- Born: 19 January 1959 Resistencia, Chaco, Argentina
- Died: 15 November 2025 (aged 66) La Plata, Buenos Aires Province, Argentina

Championship titles
- 2004 2005–2006, 2018: Desafío Fiesta Turismo Internacional

= Alejandro Frangioli =

Argentine racing driver (1959–2025)

Alejandro René Frangioli (19 January 1959 – 15 November 2025) was an Argentine racing driver. He developed his sporting career at the national level, initially competing in promotional categories, before moving on to compete in Turismo Internacional, where he became one of its leading figures.

==Career==
Initially, Frangioli debuted in the Copa Corsa one-make series, before moving on to compete in the Monomarca Gol series, a regular support series for the TC2000 Championship. He also competed in the promotional series Monomarca Kia and Desafío Fiesta, achieving his first national title in the latter, winning the opening tournament and the unified championship of 2004. At the end of 2004, Frangioli debuted in the Super Clase of Turismo Internacional, where he became one of its most successful drivers in history, winning three championships (2005, 2006 and 2018).

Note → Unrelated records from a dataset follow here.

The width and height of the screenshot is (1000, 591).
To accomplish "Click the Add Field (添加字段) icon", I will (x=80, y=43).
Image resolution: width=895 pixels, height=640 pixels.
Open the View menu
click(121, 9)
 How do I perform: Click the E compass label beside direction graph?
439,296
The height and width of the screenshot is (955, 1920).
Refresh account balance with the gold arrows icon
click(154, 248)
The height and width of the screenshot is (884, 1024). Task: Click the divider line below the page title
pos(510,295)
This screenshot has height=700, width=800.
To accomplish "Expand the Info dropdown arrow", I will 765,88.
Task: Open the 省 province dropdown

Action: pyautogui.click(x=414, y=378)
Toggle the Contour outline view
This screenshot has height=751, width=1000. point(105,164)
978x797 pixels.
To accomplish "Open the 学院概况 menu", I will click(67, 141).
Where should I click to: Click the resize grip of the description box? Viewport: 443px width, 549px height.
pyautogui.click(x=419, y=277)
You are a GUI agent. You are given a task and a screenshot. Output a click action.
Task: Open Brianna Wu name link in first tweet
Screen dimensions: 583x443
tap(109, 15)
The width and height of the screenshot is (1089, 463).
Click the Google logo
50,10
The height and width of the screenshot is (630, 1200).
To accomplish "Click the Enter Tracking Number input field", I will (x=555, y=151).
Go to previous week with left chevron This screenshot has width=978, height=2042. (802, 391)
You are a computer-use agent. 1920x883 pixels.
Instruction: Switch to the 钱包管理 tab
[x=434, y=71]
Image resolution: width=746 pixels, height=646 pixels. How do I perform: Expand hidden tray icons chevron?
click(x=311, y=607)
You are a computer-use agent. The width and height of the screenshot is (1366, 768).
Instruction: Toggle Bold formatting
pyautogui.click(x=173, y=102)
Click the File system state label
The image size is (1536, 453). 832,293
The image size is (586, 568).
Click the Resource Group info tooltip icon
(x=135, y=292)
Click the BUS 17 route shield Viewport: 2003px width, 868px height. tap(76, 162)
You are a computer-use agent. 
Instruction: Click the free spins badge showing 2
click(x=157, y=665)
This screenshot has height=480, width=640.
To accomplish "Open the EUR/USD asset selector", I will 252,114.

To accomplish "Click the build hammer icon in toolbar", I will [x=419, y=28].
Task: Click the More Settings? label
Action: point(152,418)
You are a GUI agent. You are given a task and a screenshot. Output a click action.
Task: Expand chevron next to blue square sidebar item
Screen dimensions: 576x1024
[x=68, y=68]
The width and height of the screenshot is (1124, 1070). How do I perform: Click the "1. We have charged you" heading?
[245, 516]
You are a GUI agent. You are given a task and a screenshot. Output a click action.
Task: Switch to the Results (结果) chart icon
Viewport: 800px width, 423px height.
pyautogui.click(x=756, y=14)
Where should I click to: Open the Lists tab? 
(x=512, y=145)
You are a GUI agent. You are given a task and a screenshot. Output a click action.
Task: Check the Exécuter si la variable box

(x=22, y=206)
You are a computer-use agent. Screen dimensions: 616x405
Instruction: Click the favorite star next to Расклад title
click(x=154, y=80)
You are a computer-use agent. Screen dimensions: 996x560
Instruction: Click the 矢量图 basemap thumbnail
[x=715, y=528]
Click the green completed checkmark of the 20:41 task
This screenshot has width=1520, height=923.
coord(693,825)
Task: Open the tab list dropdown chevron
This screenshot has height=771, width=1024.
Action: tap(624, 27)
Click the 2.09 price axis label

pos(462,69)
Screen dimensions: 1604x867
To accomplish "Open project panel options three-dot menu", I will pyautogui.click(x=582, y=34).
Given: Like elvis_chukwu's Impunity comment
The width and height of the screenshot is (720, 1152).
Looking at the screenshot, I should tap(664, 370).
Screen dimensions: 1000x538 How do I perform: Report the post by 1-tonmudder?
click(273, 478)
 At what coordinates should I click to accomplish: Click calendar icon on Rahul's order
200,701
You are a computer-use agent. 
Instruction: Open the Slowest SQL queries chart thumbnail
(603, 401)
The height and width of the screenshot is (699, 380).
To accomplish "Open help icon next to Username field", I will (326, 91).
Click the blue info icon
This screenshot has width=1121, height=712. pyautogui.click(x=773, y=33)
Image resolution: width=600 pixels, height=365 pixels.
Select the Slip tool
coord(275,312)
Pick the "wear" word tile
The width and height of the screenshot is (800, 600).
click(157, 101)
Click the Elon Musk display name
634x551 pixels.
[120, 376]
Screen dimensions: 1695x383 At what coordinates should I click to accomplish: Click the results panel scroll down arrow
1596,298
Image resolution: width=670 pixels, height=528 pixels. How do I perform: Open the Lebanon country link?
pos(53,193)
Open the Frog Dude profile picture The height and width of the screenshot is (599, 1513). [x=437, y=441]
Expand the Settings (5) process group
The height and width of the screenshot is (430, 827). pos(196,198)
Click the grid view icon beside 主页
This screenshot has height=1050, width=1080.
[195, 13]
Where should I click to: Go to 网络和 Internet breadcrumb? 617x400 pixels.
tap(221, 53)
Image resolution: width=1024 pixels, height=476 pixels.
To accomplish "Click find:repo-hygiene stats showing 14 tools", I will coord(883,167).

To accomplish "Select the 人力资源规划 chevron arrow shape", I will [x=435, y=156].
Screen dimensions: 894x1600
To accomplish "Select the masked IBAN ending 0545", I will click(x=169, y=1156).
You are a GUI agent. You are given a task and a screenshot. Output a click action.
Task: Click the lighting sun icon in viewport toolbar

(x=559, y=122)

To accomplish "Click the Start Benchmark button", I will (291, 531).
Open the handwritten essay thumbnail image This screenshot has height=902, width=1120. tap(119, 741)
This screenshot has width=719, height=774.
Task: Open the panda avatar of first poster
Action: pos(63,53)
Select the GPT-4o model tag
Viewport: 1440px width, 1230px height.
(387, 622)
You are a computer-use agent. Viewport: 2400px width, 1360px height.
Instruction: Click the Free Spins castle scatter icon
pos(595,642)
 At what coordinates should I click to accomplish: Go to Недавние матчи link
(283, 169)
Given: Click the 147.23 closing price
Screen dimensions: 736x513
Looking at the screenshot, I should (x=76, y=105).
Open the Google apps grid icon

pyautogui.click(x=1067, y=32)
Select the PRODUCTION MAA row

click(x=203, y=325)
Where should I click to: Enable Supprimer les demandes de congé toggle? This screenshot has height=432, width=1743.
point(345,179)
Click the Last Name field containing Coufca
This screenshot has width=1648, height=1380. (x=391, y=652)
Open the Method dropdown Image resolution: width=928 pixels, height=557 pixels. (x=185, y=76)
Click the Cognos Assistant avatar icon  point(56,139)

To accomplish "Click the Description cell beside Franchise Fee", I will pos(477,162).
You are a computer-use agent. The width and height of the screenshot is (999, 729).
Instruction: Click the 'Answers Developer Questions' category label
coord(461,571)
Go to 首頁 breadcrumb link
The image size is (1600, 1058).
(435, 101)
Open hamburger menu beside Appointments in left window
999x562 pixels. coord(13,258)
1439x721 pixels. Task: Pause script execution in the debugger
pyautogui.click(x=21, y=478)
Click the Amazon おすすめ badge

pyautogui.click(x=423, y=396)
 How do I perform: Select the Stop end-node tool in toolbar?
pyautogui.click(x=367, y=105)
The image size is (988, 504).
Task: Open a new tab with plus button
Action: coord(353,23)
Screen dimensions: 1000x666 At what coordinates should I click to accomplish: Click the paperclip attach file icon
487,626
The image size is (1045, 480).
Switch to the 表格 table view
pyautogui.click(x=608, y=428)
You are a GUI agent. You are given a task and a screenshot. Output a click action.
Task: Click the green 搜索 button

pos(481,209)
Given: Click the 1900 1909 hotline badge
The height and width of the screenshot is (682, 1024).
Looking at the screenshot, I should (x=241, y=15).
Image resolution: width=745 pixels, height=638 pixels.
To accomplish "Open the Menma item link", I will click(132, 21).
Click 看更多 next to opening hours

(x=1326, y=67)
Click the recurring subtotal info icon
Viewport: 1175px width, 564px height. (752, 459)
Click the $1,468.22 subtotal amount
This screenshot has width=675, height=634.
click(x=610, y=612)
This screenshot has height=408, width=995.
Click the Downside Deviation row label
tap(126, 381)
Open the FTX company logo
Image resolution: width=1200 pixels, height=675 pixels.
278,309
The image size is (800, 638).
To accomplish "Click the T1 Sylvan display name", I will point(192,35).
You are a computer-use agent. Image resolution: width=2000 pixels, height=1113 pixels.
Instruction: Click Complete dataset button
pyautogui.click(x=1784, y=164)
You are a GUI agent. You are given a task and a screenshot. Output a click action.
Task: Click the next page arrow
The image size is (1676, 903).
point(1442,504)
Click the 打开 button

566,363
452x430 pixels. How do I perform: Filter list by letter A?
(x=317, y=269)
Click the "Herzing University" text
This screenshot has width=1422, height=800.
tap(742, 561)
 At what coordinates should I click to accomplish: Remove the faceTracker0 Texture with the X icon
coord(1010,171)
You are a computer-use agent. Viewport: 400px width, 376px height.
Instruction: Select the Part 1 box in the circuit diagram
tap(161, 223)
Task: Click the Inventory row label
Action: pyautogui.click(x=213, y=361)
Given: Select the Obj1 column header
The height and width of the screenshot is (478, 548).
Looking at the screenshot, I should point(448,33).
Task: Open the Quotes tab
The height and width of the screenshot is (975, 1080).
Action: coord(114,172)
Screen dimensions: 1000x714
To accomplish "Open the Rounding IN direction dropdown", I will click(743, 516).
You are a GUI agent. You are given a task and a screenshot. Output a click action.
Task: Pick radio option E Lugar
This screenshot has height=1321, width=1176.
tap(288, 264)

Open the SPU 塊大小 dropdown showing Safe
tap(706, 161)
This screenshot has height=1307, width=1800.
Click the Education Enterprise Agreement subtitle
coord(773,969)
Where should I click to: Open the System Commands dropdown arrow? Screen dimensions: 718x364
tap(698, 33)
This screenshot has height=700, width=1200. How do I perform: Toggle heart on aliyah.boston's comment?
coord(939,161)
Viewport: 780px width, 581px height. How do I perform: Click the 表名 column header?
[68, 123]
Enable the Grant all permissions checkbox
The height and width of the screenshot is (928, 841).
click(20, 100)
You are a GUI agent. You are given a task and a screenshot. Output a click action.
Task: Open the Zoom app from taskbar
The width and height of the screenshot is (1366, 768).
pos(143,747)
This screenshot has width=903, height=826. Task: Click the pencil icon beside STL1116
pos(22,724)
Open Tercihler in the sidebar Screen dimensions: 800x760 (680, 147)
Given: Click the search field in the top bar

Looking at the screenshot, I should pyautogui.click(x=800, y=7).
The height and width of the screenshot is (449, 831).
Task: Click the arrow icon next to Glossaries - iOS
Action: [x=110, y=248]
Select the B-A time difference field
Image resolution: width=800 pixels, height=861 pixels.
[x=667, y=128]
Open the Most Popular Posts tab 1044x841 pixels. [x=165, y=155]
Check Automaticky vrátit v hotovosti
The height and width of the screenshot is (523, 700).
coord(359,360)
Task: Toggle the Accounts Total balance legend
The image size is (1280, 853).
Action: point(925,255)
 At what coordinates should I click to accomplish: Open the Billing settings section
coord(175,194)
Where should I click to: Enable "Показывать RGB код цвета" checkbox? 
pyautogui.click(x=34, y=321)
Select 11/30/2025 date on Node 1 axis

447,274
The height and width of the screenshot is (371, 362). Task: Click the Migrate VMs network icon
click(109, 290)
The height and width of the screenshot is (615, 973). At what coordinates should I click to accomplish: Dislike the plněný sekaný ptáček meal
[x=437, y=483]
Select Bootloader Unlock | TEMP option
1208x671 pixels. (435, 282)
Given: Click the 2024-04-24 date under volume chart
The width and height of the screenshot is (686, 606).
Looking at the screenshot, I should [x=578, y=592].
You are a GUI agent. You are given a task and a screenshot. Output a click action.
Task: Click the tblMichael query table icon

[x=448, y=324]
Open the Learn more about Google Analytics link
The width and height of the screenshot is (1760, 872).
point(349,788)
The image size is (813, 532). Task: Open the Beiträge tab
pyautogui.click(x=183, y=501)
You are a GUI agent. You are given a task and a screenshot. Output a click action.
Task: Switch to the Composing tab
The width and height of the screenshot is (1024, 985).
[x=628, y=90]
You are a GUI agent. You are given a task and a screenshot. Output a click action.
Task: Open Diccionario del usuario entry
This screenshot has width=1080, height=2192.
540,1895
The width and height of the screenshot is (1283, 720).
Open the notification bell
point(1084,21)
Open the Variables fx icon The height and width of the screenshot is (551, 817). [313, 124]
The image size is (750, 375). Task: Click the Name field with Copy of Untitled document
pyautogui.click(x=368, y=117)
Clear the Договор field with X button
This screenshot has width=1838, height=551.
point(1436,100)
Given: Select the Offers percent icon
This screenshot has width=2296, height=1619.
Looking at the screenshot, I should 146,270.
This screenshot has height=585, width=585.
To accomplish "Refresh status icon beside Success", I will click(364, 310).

Alongside his sporting career, Frangioli also developed his managerial career, serving as director of the Autódromo Santiago Yaco Guarnieri between 2012 and 2016.

==Death==
Frangioli continued to compete in Turismo Internacional until his death on 15 November 2025, when he collapsed during the final lap of a Clase 2 race at the Autódromo Roberto Mouras in La Plata as a result of a medical emergency. He was 66.